Pull out every line of the data below that contains the word "agent", matching case exactly.

-- start RECORDED INFORMATION --

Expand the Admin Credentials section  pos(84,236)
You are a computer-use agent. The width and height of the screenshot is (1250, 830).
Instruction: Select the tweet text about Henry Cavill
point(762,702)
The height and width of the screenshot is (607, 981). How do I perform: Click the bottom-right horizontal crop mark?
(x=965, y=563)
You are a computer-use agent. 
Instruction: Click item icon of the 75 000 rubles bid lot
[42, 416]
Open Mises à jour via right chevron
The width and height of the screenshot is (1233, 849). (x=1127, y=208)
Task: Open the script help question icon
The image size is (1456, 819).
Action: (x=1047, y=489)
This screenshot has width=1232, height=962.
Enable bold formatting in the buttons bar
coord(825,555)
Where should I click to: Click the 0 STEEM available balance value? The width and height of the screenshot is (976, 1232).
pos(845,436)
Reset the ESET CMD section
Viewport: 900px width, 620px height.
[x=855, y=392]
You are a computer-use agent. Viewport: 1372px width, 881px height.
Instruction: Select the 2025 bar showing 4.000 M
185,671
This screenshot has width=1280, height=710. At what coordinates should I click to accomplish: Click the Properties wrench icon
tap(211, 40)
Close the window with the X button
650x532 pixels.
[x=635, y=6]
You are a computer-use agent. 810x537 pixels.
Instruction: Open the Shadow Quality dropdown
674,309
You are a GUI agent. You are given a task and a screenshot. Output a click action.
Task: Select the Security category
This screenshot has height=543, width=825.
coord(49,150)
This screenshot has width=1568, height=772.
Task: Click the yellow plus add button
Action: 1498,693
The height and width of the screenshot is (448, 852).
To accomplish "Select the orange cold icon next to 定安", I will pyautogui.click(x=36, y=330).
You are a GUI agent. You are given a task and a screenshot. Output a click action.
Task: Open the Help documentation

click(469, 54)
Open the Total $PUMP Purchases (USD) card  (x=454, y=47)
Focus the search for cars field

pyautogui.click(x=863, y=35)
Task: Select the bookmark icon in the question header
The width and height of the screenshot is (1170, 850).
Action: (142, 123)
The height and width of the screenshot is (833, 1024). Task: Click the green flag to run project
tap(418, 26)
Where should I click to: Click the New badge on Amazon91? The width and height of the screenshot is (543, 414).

-- end RECORDED INFORMATION --

SOLVED EXERCISE ▸
You are a computer-use agent. The width and height of the screenshot is (1250, 830).
You are a computer-use agent. 
You are a computer-use agent. Viewport: 1372px width, 881px height.
You are a computer-use agent. 810x537 pixels.
You are a GUI agent. You are given a task and a screenshot. Output a click action.
You are a GUI agent. You are given a task and a screenshot. Output a click action.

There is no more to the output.